Joseph was also smarting over Teacher Raphael’s pronouncement that he painted as though he’d only been at it for six months. True, Joseph’s paintings did give that impression, but still, Raphael was cruel to say it so plainly. Teacher Raphael, a performance artist, had a problem with painting in general. Thought, not execution, was what counted for conceptual artists like Teacher Raphael. Process didn’t matter, medium hardly mattered. The message made the work. He honored me with a studio visit, informing me I was wasting my time as a painter, for nobody painted anymore. Painting was dead. New media was the thing, and the truly interesting current action was in performance. This lesson he offered me in my studio with scores of my drawings and paintings covering my walls. Openly I demurred; at the time I dismissed his judgment as the prejudice of a performance artist all bound up with meaning.

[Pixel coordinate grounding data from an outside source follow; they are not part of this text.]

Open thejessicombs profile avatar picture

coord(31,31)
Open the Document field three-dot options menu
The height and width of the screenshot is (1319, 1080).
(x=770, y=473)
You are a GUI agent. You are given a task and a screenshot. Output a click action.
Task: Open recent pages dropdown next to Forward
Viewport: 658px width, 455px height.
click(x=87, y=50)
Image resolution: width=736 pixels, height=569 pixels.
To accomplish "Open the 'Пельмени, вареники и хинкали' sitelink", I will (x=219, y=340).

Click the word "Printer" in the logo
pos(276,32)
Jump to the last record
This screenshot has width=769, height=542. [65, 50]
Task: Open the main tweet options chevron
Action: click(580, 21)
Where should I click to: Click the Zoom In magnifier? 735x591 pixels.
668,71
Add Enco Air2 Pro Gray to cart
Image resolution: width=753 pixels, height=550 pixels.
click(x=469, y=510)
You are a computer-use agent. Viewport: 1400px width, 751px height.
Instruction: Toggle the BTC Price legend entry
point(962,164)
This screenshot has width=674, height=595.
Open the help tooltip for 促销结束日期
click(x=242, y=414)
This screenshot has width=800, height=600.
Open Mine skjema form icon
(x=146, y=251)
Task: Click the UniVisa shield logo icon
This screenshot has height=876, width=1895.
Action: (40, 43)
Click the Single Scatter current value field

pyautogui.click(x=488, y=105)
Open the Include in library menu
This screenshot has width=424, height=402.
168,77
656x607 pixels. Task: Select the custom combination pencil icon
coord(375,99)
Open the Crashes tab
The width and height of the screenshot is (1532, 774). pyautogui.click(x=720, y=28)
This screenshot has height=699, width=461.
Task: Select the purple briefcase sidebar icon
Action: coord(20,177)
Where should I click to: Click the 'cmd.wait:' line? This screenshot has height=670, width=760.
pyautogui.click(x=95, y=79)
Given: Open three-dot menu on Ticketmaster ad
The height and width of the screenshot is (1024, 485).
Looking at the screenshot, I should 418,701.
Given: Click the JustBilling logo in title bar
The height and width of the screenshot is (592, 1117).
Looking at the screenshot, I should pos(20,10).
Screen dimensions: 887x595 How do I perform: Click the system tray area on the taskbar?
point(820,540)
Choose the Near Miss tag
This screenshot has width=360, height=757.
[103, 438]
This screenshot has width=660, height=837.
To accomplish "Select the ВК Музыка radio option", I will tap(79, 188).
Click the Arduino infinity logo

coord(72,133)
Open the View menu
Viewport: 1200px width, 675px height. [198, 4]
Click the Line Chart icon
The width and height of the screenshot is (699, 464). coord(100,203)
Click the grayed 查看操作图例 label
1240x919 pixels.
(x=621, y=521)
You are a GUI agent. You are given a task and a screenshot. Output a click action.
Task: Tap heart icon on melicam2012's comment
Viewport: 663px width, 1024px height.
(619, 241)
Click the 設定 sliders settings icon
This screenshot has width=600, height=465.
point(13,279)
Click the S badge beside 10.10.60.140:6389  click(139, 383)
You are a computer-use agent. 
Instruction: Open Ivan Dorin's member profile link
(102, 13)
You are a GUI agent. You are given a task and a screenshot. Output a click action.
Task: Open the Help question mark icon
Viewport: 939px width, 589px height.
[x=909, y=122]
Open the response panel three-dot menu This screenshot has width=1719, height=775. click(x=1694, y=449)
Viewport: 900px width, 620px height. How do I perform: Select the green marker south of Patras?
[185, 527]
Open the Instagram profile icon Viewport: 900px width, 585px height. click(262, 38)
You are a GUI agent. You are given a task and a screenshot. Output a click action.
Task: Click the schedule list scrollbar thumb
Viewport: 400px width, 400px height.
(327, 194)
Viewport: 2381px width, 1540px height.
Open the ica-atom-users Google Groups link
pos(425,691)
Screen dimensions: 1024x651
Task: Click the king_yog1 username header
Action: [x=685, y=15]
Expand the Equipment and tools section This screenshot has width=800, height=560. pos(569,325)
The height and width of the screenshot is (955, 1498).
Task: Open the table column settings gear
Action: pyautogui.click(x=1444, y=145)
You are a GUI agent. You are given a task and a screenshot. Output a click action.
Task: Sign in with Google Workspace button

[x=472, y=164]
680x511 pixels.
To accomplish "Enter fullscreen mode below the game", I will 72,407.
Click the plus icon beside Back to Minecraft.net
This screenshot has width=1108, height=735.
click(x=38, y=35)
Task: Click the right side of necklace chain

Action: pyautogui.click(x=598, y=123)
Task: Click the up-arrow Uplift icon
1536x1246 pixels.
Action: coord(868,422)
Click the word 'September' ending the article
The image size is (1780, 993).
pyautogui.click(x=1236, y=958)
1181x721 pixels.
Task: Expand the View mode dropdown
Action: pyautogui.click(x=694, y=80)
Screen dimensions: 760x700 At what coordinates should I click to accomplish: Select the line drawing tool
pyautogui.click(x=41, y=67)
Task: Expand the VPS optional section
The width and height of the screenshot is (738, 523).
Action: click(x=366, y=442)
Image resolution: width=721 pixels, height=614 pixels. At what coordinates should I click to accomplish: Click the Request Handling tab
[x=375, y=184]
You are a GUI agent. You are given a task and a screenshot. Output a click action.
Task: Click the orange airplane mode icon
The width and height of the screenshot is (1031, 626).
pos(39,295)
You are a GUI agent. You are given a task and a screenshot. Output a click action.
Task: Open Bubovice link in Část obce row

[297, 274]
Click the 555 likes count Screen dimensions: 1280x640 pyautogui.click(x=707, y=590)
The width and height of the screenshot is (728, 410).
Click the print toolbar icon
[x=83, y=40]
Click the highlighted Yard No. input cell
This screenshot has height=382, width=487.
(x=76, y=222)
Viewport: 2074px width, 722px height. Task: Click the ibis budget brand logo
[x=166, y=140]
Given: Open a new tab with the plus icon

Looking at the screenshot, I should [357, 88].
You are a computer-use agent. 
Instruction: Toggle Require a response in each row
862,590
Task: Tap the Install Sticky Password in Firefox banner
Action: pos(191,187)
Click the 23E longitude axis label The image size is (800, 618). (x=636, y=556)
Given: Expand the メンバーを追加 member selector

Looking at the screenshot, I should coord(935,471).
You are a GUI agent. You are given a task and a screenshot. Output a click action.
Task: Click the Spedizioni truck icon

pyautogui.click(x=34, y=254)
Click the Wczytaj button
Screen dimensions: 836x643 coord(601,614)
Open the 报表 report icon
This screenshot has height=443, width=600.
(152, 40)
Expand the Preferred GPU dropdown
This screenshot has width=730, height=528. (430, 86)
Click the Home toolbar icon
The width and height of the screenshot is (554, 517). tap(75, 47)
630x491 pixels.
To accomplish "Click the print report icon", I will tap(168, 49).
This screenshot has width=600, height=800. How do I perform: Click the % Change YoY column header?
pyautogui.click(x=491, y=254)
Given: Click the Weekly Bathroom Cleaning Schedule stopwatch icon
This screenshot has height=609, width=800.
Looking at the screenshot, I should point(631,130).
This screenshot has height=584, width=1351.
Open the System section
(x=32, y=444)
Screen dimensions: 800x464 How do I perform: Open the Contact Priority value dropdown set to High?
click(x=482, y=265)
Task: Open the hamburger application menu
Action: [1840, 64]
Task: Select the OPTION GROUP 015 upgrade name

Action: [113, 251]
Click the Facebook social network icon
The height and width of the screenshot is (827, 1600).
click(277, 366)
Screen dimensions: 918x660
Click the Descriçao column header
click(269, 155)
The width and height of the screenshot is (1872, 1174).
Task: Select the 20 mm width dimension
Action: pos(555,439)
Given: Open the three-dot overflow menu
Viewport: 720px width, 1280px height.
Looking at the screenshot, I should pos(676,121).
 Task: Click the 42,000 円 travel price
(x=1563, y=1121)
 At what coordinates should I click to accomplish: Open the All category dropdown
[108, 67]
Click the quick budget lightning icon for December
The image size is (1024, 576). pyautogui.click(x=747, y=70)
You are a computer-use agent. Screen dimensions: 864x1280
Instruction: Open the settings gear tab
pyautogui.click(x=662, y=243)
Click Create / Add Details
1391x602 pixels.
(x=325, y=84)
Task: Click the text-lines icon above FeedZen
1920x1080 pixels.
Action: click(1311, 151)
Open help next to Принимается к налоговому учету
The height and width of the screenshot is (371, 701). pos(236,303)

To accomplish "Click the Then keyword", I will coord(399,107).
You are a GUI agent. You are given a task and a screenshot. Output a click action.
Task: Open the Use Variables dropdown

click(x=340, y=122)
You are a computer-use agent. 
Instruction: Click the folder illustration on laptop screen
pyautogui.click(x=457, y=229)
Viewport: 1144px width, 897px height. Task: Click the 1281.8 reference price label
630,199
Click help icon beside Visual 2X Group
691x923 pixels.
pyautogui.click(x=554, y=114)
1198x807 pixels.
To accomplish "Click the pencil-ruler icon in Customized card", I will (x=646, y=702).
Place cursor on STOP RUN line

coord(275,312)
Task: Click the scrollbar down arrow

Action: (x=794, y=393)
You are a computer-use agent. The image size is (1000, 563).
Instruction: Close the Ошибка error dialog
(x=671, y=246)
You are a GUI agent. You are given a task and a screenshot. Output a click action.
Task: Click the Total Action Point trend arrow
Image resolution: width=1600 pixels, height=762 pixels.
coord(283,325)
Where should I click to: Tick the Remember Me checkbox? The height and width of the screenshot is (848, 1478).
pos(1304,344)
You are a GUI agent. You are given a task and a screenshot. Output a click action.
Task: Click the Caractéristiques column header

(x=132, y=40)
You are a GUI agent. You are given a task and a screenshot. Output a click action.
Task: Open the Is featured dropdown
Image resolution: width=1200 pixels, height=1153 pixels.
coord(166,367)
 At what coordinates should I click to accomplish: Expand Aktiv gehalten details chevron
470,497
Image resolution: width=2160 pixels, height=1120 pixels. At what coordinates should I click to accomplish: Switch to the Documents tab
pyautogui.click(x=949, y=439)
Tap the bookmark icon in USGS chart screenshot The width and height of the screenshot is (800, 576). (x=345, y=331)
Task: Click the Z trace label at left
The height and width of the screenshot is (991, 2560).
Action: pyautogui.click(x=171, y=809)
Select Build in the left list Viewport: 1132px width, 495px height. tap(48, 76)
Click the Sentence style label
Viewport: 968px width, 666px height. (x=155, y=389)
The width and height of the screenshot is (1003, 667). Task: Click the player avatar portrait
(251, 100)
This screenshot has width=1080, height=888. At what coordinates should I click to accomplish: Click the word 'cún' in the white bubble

Nonetheless, there was something to Teacher Raphael’s critique of painting in general, and in the case of Jan-Vincent, quiet, intense, and expertly trained in Vietnam. Jan-Vincent possessed amazing skill manifested in expert paintings that sometimes fulfilled the assignment and sometimes not. It didn’t matter; he was oh so very good. One assignment had us painting in primary colors with our nondominant hand and our largest brushes. As usual, I followed the rules, so my painting was as awkward as you would expect. Jan-Vincent made a masterpiece with small brushes, thin lines, and a nuanced palette. A handsome painting, indeed, but unrelated to the assignment. The painting teacher loved it.
Jan-Vincent just kept making empty, polished painting
s without a clue about concept. Nothing tied his dramatic scenes together, not shared settings or backgrounds, not titles, not even arrangement on the wall. He painted a beautiful woman like a movie star cameo and liked it because it was pretty. I still consider this painting as lesson number one in my continuing art-school education about beauty and why The Art World dismisses it as superficial.
Poor Jan-Vincent didn’t get much sympathy from us students, secretly envious of his technique, though the teacher didn’t condemn him for disregarding her assignments. His painting was just too perfect for reproach. Later on, still making beautiful paintings uncritically, he applied to the graduate program at the School of Visual Arts and was turned down. He didn’t understand why. By then, we other students had learned not to trust mere skill.
SKILL WAS FAILING me in my painting class. Somehow my work now looked stupider than what I had made in my Princeton classes and the Studio School. Teacher Irma* hated my first painting, which was, okay, I’ll be honest with you, awful. I didn’t understand why it was worse than those I’d made in the past. Was it something in the air in that class? Was I fulfilling low expectations? If so, fulfill low expectations I did. Yet my first painting was visually emphatic.
Irma conceded, You’re not afraid of paint.
This is actually important. Amateur painters are often afraid of paint and make insipid images through their tentative colors and timid application of paint.
I wasn’t afraid of paint, and I wasn’t afraid of color. If only paint application and color were all there were to it. The forehead was too big, the hand minuscule, as though the body parts belonged to two different people. Altogether the work was very badly drawn. Anyone looking at this terrible portrait of a fellow student might conclude I utterly lacked artistic talent.